4. Postaraj się nie opuszczać miejsca pracy zbyt często. Bądź czujny i dyspozycyjny przez cały dzień. Jeśli przychodzi ci to z łatwością - weź dodatkową pigułkę nasenną.
5. Zwiększ również wagę woreczków z piaskiem, które masz przywiązane do nóg - do 2 kilogramów każdy.
6. Wieczorem, nie odwiązując materaca, połóż się do łóżka i bądź perfekcyjnym, czułym, namiętnym kochankiem!
7. Jeśli wydaje ci się, że twoja żona interesuje się innymi mężczyznami - pozostań wspaniałomyślny i wybaczający.
8. Poświęcaj żonie więcej czasu i uwagi. Wyobraź sobie, że jej też jest ciężko!
9. Idź do szpitala na pobranie krwi. Jak to - po co? Po to samo, co zawsze - niezbędne badania.

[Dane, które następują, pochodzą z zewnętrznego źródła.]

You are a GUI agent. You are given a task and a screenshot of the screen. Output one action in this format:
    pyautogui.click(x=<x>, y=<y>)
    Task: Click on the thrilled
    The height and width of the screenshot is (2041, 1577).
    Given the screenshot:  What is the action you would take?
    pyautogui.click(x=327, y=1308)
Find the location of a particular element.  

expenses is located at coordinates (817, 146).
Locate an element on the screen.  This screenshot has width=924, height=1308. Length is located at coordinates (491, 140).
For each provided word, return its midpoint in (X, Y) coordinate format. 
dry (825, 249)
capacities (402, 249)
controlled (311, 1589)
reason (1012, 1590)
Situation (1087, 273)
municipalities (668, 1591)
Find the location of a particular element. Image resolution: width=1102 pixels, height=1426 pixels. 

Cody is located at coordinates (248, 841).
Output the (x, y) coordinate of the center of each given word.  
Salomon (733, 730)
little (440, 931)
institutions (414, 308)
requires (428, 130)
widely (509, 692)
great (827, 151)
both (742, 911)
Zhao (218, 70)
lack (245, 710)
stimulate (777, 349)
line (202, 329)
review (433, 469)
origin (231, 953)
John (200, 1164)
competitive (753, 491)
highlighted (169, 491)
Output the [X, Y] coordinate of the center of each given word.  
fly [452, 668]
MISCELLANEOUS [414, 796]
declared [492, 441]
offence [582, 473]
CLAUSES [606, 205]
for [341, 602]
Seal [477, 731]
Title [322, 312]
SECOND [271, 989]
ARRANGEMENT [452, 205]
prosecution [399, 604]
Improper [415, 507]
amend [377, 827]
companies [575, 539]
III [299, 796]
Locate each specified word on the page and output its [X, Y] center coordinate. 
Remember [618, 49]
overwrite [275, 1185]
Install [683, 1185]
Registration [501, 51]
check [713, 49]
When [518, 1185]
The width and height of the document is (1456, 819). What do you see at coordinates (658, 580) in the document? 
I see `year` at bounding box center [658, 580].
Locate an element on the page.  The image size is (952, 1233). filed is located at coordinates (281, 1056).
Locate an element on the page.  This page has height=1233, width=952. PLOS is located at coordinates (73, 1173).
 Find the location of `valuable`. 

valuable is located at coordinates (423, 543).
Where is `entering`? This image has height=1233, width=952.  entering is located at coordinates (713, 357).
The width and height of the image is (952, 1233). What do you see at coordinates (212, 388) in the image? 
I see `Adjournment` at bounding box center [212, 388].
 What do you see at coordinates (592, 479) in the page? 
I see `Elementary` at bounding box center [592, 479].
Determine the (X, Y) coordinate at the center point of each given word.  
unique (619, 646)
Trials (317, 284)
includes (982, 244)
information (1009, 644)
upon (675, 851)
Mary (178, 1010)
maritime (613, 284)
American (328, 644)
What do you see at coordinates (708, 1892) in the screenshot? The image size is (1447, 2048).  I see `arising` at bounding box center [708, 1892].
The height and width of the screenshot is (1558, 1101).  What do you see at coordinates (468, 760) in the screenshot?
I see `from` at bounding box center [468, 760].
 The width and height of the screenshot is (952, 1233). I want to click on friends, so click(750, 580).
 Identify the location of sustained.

10. Trzy razy w miesiącu chodź na badania do proktologa. Oczywiście, że z materacem, co za pytanie?
The end
No, dobra, żartowaliśmy, wiemy, że jest to niemożliwe do wykonania. Po prostu odwiedź po raz dwudziesty znajomego proktologa, niech włoży Ci pomarańczę... już on wie gdzie. Teraz oddychaj głęboko i mocno przyj. Udało się uwolnić od pomarańczy? Wyśmienicie! Możesz już pozbyć się zdechłej myszy i odwiązać materac.
via Facebook
Nadesłane przez: Asiencja dnia 04-02-2014 20:18
Widzieliśmy dziś Fasolindę :) Jest malutka i wygląda jak Fasola :D Dostałam wskazania do brania jodu więc będę go grzecznie przyjmować.
Za miesiąc znów zajrzymy do niej i będzie już biło serducho...
Nadesłane przez: Asiencja dnia 03-02-2014 15:41
Nadszedł dzień, chwila, moment kiedy to nagle świat wywraca się do góry nogami. Nagle okazuje się, że wszystko się zmienia, że będzie inaczej.
Widzisz 2 kreski na teście i... no właśnie co? Szok, strach, radość, niedowierzanie... Po zrobieniu pierwszego testu nie uwierzyłam i poszłam kupić drugi :D Jednak i on pokazał 2 kreski - a więc nie ma odwrotu. W środku zadomowił się ktoś jeszcze - Fasolinda, Szkodanik, Ufok czy Ono.
A więc tak - jestem w ciąży i muszę teraz uważać na siebie i lokatora, który postanowił, że u mnie się zadomowi i wynajmie sobie mój brzuch na najbliższe 9 miesięcy.
Co dalej? Zobaczymy - długa droga przed nami, zanim będę mogła poczuć się jak mama :)
Póki co mdłości są ale da się żyć z nimi i mam nadzieję, że tak zostanie i nie będą się rozwijać. Dopiero 5 tydzień a przed nami jeszcze jakieś 245 dni do pojawienia się na tym świecie nowego domownika - ma się pojawić z nami w pażdzierniku.